Copy out the records from the line that contains "Screen dimensions: 800x600" through the line that contains "coord(463,91)", changing "notifications" to "alerts" and leaving everything else the same.

** START OF GIVEN ENTRIES **

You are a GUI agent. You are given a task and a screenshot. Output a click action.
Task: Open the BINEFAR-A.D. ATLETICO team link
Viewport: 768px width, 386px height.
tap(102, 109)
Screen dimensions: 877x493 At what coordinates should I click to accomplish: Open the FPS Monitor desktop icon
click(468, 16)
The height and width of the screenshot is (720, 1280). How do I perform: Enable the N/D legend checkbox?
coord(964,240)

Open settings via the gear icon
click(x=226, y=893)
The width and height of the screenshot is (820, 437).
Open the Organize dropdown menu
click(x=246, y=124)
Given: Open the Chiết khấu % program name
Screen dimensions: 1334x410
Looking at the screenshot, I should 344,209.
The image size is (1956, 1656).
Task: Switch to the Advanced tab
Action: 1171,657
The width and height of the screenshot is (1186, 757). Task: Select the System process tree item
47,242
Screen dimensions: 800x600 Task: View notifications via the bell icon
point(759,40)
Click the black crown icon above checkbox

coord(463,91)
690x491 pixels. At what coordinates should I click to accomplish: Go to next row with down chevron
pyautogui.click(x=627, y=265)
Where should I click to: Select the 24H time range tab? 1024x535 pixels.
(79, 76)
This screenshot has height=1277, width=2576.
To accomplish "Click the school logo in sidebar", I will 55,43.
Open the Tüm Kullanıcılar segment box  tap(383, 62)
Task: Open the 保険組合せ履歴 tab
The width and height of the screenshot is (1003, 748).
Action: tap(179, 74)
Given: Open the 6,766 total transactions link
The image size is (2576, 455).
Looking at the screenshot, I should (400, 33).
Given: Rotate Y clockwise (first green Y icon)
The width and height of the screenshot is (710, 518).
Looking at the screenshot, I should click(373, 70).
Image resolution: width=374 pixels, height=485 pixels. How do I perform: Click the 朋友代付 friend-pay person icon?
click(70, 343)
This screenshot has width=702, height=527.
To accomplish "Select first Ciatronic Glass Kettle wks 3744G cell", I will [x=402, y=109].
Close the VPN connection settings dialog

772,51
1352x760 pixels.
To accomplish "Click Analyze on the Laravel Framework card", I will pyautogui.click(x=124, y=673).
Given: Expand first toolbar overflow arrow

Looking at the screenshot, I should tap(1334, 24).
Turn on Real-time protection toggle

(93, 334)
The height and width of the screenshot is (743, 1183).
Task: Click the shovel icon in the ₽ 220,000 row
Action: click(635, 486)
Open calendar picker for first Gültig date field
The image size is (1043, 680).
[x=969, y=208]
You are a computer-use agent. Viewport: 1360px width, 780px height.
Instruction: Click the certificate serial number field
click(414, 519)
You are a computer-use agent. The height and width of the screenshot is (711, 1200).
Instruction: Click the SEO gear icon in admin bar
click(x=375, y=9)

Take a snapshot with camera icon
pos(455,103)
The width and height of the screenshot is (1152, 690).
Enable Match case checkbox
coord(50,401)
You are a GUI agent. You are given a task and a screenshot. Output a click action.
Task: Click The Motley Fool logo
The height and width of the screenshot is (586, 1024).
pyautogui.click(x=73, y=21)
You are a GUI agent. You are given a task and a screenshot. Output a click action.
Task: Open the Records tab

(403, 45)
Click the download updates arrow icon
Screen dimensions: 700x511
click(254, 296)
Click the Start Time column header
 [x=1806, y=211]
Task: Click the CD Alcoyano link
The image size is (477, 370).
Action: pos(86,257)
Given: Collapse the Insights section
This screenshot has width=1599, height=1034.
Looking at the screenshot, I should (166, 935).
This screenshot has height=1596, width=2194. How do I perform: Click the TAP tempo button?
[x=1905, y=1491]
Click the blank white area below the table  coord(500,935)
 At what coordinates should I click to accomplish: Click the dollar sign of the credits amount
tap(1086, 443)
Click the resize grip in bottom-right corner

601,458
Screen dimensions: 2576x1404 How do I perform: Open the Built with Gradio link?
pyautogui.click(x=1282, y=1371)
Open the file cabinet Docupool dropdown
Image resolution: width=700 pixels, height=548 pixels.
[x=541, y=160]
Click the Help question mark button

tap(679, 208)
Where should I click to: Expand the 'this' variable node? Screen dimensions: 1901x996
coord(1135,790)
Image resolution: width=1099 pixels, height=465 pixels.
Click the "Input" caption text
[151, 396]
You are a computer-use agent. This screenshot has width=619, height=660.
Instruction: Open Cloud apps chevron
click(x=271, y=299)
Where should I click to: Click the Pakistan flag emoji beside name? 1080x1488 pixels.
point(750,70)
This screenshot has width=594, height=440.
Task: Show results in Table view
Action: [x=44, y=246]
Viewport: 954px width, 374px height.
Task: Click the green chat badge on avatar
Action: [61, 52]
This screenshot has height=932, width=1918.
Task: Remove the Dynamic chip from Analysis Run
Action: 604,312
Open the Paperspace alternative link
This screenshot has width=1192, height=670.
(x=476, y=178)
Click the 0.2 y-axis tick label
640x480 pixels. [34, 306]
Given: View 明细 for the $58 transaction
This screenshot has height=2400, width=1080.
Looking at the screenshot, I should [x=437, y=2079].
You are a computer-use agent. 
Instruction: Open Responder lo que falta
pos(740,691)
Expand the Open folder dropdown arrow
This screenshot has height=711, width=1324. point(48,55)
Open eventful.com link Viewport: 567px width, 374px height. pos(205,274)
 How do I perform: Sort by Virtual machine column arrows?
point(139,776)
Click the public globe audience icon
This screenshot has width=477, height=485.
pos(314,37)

** END OF GIVEN ENTRIES **

**SOLUTION TO THIS EXERCISE**
Screen dimensions: 800x600 Task: View alerts via the bell icon
point(759,40)
Click the black crown icon above checkbox

coord(463,91)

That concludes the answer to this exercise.